次に請願第15号 政務調査費の領収書の公開範囲拡大を求める件についてです。
政務調査費の使途を県民に1円から明確にすることは、税金である以上当然のことです。今や兵庫県は全国からみても遅れた県となり、和歌山県、茨城県と並んで全国ワースト3となっています。いつまでも継続にしておくことは、もはや許されません。採択すべきです。
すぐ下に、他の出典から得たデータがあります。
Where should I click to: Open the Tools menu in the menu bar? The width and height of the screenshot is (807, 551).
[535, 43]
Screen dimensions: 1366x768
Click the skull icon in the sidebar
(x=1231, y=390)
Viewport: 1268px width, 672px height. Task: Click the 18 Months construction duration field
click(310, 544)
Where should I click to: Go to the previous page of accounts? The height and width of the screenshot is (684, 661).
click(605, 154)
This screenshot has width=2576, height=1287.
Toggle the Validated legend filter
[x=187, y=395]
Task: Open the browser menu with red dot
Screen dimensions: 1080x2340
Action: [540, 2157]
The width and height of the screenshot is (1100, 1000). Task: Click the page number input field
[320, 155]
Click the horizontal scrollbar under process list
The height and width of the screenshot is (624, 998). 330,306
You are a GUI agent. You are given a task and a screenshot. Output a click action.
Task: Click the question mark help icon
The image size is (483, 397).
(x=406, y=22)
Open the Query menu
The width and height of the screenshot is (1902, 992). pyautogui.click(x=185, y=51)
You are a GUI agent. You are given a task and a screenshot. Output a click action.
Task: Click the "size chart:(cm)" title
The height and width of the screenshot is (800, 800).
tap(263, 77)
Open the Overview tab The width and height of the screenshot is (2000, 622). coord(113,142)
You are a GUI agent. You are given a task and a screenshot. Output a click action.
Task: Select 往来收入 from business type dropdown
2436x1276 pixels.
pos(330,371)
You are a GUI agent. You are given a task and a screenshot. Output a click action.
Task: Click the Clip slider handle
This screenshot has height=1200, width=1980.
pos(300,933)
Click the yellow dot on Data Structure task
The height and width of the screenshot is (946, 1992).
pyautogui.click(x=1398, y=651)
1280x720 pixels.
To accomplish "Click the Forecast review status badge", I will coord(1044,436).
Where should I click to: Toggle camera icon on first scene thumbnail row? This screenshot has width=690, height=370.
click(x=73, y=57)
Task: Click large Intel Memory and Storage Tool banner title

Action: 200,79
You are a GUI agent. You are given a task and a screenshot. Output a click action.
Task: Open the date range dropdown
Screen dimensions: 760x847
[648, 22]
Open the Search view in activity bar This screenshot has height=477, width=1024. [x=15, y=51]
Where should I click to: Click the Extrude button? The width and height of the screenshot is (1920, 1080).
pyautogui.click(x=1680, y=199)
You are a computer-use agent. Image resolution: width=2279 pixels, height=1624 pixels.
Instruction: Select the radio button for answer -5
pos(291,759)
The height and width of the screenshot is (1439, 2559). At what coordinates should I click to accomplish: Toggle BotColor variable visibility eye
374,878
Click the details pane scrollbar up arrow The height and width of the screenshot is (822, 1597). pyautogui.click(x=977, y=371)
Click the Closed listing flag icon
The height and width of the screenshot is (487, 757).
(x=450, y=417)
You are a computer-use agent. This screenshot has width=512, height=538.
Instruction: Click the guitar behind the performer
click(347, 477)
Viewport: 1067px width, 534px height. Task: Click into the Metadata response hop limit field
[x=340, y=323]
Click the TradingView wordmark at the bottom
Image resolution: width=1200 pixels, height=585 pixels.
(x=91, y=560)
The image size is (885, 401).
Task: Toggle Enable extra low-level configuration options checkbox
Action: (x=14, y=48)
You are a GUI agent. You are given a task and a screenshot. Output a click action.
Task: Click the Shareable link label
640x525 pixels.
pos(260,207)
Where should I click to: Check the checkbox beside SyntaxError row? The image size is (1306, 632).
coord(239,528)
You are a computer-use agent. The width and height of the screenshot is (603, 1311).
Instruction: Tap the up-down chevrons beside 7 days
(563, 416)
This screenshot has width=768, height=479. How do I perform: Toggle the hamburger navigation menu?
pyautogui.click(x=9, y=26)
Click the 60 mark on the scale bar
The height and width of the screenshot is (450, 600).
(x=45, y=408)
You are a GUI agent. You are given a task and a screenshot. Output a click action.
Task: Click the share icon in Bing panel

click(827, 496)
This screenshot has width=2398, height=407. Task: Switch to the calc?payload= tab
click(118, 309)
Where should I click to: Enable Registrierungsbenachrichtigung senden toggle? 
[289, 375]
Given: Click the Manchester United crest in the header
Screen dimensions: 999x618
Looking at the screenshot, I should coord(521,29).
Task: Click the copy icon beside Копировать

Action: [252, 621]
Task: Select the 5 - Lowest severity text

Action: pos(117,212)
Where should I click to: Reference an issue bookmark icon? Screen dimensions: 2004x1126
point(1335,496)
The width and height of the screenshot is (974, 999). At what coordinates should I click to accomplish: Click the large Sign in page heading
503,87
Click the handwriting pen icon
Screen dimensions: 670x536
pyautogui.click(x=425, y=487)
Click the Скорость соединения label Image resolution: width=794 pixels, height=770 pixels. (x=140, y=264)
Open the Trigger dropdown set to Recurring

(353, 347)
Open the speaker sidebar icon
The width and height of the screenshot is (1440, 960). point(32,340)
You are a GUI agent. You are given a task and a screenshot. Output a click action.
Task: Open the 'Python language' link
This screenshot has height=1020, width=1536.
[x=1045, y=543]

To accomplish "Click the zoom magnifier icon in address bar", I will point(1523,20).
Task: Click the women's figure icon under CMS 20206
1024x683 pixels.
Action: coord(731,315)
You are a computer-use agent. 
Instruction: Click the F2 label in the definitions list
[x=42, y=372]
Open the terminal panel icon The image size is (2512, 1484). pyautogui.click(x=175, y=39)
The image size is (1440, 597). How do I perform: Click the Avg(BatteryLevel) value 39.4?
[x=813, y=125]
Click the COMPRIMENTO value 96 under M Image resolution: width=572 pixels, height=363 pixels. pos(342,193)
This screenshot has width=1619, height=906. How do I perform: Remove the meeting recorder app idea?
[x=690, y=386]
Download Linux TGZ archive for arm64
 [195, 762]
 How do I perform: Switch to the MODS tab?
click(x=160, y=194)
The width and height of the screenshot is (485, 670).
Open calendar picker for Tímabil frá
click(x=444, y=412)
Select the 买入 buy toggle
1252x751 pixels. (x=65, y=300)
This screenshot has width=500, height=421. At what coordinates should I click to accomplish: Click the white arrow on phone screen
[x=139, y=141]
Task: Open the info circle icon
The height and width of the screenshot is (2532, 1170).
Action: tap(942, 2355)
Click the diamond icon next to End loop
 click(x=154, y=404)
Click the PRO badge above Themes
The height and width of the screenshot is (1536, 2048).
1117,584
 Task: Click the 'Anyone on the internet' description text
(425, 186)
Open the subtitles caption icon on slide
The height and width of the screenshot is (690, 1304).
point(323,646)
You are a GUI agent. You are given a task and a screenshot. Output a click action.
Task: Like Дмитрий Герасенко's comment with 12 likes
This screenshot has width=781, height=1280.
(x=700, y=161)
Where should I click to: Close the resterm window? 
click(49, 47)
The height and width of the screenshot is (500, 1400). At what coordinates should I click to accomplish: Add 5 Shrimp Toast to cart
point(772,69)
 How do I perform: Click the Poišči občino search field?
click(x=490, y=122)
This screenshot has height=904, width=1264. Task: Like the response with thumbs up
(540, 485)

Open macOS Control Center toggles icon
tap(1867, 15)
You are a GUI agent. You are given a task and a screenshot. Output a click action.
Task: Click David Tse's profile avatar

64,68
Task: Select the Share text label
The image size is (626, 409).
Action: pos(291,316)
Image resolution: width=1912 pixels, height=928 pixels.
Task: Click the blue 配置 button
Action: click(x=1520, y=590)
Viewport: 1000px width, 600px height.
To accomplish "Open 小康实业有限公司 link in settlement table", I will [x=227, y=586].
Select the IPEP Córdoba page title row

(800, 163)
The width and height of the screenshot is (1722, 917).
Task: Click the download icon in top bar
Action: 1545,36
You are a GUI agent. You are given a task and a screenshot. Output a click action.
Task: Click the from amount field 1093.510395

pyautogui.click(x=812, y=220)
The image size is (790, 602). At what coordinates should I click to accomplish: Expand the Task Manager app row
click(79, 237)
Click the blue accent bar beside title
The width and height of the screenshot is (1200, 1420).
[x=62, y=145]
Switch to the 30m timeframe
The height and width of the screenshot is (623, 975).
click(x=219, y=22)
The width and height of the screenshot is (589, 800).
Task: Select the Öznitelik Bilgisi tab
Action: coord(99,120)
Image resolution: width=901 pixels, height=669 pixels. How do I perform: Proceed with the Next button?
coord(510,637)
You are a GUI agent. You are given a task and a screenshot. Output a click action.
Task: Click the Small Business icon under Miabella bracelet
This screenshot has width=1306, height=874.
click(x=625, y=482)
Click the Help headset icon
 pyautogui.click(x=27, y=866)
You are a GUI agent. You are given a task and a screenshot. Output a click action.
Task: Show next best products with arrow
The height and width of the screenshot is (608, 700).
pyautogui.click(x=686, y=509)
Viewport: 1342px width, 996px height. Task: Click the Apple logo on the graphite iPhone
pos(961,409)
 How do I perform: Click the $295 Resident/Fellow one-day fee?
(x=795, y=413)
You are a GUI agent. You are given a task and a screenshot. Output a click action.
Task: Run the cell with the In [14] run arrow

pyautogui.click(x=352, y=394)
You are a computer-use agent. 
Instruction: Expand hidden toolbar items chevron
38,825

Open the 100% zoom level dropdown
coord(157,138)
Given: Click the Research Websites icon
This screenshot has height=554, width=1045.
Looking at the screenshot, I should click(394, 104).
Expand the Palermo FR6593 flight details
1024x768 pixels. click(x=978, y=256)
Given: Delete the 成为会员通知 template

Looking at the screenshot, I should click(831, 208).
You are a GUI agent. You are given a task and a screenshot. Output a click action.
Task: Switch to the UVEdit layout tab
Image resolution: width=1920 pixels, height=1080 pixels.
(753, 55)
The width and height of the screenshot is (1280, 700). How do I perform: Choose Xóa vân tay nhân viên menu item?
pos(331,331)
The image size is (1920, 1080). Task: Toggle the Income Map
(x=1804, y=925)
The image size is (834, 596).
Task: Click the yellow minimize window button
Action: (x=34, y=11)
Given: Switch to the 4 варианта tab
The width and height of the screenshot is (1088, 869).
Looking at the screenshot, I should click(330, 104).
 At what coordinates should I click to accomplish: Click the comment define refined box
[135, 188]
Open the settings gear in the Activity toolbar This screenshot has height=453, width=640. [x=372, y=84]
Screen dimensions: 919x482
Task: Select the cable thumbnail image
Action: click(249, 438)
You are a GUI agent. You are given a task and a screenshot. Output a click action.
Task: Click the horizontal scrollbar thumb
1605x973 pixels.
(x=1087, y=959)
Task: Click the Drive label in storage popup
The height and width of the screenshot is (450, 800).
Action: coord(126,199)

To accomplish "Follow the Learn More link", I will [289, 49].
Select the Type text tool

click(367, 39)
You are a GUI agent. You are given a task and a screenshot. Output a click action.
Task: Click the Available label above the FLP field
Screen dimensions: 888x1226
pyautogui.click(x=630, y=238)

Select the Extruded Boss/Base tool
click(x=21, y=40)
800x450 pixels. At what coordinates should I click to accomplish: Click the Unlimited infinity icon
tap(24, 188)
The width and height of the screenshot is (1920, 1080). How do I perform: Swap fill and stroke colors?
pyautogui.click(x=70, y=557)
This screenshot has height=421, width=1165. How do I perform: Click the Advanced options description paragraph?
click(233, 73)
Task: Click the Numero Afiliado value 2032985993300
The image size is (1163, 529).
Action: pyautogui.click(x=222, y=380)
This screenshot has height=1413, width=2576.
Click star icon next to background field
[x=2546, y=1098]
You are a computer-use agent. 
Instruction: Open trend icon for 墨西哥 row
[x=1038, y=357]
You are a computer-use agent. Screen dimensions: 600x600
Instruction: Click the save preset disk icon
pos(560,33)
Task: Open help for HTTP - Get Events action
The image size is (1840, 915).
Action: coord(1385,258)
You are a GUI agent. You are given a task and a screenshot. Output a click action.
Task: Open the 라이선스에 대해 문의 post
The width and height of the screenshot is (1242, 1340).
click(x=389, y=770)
次に請願第83号、第84号 裁判員制度の適切な実施に向けた諸条件の整備と取り調べの可視化を求める意見書提出の件 についてです。
本年5月より裁判員制度が始まりました。裁判員として参加しやすい環境の整備や、裁判員のこころのケアなど様々な諸条件の整備が求められています。また、17年半ぶりに釈放されました足利事件の管家利一さんの再審が先日から始まりましたが、取り調べにおける自白の強要が争点となっています。冤罪を生まないために、取り調べの全てを可視化することは不可欠です。請願は継続でなく、採択を求めます。